Examples of German words in English which have adapted:

  • Blitz - ("The Blitz") the sustained attack by the German Luftwaffe from 1940-1941 which began after the Battle of Britain. It was adapted from "Blitzkrieg", "lightning war", the sudden and overwhelming attack on many smaller European countries and their defeat by the Wehrmacht. "Blitz" has never been used in actual German in its aerial-war aspect and became an entirely new usage in English during World War II. The word has also been adopted by American football to describe a defensive play when linebackers and/or defensive backs join the linemen in an attempt to overwhelm the quarterback.
  • (to) strafe - in its sense of "to machine-gun troop assemblies and columns from the air", became a new adaptation during World War II, of the German word strafen - to punish. In recent years "strafe" has referred specifically to the horizontal yawing motion of an airplane raking an area with machine-gun fire, and is now also used to mean "to move sideways while looking forward", so that many first-person shooter computer games have "strafe" keys.
  • Stein - denoting a beer tankard or mug in English but meaning "stone" or "rock" in German. The English word possibly derives from a Steinzeugbierkrug or Steingutbierkrug, German words for "ceramic or earthenware beer tankard". However, that type of vessel is normally called Tonkrug or Tonflasche, Ton being German for clay, potter's earth or earthenware. It should be noted also, that one of Germany's most famous gins is the Steinhäger, produced in Steinhagen, North Rhine-Westphalia , which is sold in cylindric earthenware bottles with very short flanged necks.

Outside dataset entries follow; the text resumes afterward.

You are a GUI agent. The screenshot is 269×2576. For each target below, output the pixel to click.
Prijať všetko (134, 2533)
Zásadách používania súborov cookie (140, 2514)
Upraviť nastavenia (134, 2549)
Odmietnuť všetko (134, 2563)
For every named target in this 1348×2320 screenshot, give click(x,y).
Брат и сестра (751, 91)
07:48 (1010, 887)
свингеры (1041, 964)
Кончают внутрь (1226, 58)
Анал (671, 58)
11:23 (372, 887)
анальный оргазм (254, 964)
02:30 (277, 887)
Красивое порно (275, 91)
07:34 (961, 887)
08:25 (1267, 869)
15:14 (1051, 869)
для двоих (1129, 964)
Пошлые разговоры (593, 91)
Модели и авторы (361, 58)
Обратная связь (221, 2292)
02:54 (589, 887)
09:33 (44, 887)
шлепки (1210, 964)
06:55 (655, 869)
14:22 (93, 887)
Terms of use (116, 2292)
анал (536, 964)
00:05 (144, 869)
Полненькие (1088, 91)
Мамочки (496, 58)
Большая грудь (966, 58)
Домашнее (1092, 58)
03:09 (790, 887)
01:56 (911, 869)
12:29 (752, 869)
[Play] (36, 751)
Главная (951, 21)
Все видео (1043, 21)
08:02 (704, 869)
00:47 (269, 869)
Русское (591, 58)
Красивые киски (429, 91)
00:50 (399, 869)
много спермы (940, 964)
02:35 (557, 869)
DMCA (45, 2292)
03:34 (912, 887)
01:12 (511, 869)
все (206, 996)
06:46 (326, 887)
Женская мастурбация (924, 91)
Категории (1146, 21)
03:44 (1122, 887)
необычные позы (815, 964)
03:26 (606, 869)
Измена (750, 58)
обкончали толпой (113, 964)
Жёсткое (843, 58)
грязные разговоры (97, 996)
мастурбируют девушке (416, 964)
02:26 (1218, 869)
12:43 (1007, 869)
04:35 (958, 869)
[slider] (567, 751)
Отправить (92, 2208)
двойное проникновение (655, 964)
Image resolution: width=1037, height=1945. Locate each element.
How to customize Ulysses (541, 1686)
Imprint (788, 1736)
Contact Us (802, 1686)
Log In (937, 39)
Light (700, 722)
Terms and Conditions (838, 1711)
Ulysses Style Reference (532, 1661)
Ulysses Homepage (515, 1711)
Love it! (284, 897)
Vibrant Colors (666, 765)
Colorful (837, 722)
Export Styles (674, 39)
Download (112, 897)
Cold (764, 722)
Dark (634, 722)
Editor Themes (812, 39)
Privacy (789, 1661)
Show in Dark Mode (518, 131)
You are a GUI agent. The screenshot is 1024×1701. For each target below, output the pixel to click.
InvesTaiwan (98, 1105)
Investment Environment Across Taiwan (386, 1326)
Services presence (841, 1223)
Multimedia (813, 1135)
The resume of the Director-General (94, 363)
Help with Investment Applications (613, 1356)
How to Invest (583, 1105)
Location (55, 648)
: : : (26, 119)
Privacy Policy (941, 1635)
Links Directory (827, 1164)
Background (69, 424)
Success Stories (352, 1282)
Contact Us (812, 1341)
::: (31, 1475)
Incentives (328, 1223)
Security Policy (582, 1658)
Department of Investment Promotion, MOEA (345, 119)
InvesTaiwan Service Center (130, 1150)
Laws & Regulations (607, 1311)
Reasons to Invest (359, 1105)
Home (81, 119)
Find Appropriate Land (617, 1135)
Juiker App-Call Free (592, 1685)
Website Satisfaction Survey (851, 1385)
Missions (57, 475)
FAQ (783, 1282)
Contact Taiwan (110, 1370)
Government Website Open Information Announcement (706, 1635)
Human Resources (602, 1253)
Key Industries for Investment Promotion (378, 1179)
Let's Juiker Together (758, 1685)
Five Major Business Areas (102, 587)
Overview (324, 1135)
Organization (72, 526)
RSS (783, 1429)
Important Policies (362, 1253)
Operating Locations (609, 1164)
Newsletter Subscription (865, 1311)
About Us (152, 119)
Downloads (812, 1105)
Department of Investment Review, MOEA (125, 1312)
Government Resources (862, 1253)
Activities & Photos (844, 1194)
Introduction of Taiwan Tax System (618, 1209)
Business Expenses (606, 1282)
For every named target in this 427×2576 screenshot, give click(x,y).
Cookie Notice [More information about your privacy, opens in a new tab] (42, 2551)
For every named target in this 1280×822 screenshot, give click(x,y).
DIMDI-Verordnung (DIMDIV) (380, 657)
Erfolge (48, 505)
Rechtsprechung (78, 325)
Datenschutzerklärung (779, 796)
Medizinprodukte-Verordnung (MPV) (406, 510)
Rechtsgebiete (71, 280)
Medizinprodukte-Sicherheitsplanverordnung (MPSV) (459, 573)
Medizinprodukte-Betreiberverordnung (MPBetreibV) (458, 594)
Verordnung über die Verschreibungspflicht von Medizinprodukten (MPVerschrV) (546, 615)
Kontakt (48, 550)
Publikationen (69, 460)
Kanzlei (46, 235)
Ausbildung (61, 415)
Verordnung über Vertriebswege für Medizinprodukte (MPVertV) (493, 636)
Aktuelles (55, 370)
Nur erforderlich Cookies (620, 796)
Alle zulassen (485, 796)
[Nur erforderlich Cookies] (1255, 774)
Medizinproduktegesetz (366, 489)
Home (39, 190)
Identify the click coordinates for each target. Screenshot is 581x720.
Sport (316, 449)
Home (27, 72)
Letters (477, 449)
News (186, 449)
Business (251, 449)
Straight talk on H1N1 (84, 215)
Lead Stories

An example in Russian is "парикмахер" (parikmakher), a barber or hairdresser. This derives from the German Perück(en)macher (equivalent to (peri)wig maker or peruke maker in English), derived in turn from the Italian parrucca, via the French perruque. Thus a wig-maker of centuries ago has been changed to a hairdresser in a modern language.

Pseudo-Gallicisms

Several such French expressions have found a home in English. The first continued in its adopted language in its original obsolete form centuries after it had changed its morpheme in national French:

  • double entendre - still used in English long after it had changed to "double entente" or "double sens" in France, and ironically has itself two meanings, one of which is of a sexually dubious nature. This might be classed a kind of "pseudo-Gallicism".
  • bon viveur - the second word is not used in French as such, while in English it often takes the place of a fashionable man, a sophisticate, a man used to elegant ways, a man-about-town, in fact a bon vivant. In French a viveur is a rake or debauchee; bon does not come into it.
    The French bon vivant is the usage for an epicure, a person who enjoys good food. Bonne vivante is not used.
  • Rendez-vous - merely means 'meeting' or 'appointment' in French, but in English has taken on other overtones. On the one hand connotations such as secretiveness have crept into the English version. On the other hand the meaning includes a particular place where people of a certain type, such as tourists or people who originate from a certain locality, may meet.
    In recent years, however, both the verb and the noun have taken on the additional meaning of a location where two spacecraft are brought together for a limited period, usually for docking or retrieval.

References

  • Geoff Parkes and Alan Cornell (1992), 'NTC's Dictionary of German False Cognates', National Textbook Company, NTC Publishing Group.